Samsun’da 2011 yılında yapılan “Her Kente Kent Müzesi” temalı Tarihi Kentler Birliği toplantısının ertesinde kurulan Samsun Kent Müzesi, kent müzeleri için önemli bir örnektir. Müze, Samsun tarihinde önemi olan Devlet Demiryolları ve Demirspor binasının kamulaştırılması ile kurulmuştur. Samsun Kent Müzesi, 2015 yılında Avrupa Müze Akademisi’nin (EMA) düzenlediği XX. Luigi Micheletti Award Müze Yarışması’nda Avrupa’nın en prestijli 6 müzesinden biri olarak seçilmiştir.
Kent Müzeleri Kimin Hikâyesini Anlatır?
Kent müzeleri kent sakinlerinin günlük yaşamlarından ve geçmişlerinden anları aktarır. Bu özellikleri ile kentin yerel halkının hafızasını da simgelerler. Kent müzelerinde ön plana çıkan, eser yani nesne değil; o kentin insanı, o insanların yaşam pratikleridir. Kent ve kimlik ilişkisinin son derece somut hâle geldiği kent müzelerinde kent sakinlerinin geçmişten bugüne ticaret hayatı, yemeği, dansı, el sanatı, düğünü, bayramı, töreni gibi örneklendirilecek konularda nesneler ve dokümanlar sergilenir.
Kent müzelerinde aynı zamanda kente ve kent insanına ilişkin kültür merkezli geçmiş anlatılır.

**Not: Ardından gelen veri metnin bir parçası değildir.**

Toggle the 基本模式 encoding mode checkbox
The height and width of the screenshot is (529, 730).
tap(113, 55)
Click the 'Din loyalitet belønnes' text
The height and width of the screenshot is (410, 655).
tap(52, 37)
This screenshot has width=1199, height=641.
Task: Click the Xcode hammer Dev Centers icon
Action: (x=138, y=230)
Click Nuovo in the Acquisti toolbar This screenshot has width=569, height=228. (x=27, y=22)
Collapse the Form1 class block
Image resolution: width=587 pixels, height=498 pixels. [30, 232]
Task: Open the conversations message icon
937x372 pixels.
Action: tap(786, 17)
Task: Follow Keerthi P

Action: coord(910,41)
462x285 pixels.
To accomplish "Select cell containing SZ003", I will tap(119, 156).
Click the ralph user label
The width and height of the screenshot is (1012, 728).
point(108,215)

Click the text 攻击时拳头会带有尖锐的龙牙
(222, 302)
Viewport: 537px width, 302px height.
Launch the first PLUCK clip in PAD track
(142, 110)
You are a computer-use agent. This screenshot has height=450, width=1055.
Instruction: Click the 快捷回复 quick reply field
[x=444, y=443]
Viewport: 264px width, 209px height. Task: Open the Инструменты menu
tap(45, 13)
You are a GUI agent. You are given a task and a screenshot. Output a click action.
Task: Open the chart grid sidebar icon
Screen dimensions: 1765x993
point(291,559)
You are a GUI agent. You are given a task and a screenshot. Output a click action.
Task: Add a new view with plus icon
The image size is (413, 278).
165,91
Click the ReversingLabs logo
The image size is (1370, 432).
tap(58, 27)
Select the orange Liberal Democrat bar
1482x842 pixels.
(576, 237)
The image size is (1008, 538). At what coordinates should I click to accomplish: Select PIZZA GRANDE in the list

Bu anlatım ise özellikle sanayi toplumunda karşı karşıya kaldığımız ve yüzleşmemiz gereken yabancılaşma sorunu ile mücadele etme gücü verir. Kentinden, kentin kimliğinden ve hatta özünden kopan bireylerin kent kimliği ile kendi kimlikleri arasında bağ kurabilmeleri, geçmişlerine ve kültürlerine yakınlık hissetmelerine olanak sağlarlar. Kent müzeleri bireye kent ve kültür çerçevesinde bir bilinç kazandırırlar. Kent için yaratılan kimlik ve değerler, müze ile bir görünüme kavuşur ve kentin gelecek kuşaklarına kültürel aktarımı yapılır. Bunun yanında kenti ve kentliyi tanımak isteyen yabancılara bu konuda bilgiler aktararak kentin tanıtımına da katkıda bulunurlar.
Sürdürülebilir Kentler İçin Kültür, Kent Markasına Entegre Edilmeli
Kültür, eşi benzeri olmayan ve kentin kendine has kimliğini yaratmanın en önemli kaynağıdır. Kentin rekabet gücünü artırabildiği, cazip hale getirdiği, ticari ve turistik hareketliliğe katkı sağlayabildiği için de kültür, sürdürülebilir bir kent markalama stratejisi niteliğindedir. Bunun için kültürün, kent kalkınma planlarının önemli bir parçası olmasını sağlamak ve onu kent müzeleri gibi kimliğe etki edebilen kurumlar ile daha erişilebilir kılmak büyük önem taşımaktadır. Kültürün kent markasına entegre edilmesi ve kent kimliğinin özünü oluşturması sürdürülebilir kentler için zorunluluktur.